USF St. Petersburg Associate Professor of English Thomas Hallock, Ph.D., is organizing a series of public readings and discussions at Boyd Hill Nature Preserve this spring focused on nature writing. They will read selections from their non-fiction work.
Associate Professor of English Thomas Hallock, Ph.D. | Student Photo by Aaron Alper, ’12.
Titled “Writers in the Preserve,’’ this three-day series is organized around the theme, “How Do We Find Nature in the City?”
The series is co-sponsored by the USFSP Florida Studies Program, the College of Arts and Sciences and Friends of Boyd Hill Nature Preserve.

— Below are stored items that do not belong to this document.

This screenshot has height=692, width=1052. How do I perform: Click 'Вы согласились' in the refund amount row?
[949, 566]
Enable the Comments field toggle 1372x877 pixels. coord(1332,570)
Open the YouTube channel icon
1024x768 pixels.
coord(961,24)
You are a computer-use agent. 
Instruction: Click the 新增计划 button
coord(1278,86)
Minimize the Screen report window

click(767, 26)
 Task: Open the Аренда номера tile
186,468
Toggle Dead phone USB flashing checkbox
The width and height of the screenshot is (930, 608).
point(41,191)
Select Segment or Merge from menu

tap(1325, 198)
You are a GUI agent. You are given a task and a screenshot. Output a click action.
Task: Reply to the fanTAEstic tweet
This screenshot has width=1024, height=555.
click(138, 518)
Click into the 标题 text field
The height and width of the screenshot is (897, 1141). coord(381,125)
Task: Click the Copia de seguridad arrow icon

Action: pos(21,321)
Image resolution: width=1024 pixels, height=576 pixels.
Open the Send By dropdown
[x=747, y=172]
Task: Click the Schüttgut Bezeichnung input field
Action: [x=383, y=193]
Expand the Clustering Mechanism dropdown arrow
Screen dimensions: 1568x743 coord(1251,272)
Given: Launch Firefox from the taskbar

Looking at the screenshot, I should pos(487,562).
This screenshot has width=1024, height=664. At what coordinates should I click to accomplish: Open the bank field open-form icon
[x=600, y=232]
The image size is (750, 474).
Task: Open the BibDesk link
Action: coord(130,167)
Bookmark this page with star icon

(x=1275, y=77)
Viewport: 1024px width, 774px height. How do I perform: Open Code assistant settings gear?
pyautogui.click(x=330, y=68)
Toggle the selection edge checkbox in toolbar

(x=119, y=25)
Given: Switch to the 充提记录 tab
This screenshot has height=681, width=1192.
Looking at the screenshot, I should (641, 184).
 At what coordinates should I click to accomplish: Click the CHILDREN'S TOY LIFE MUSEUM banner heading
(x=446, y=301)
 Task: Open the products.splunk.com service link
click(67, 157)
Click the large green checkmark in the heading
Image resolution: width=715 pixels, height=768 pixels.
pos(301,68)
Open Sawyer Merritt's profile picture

It is co-organized by Boyd Hill ranger Andrea Andersen.
On February 21, Hallock joins award-winning Tampa Bay Times writer Jeff Klinkenberg, journalist Cathy Salustri, a USFSP Florida Studies graduate, and Wendy Joan Biddlecombe, a staff writer for Hernando Today/Tampa Tribune and a USFSP journalism master’s graduate.
On March 28, poets Gianmarc Manzione, Gloria Muñoz and Brian Duncan will lead a poetry night hike through the Preserve.
The series concludes on April 11 with “13 Ways of Looking at a City: Community Gathering,” as writers, environmentalists and community advocates celebrate the natural and built environment of south St. Petersburg.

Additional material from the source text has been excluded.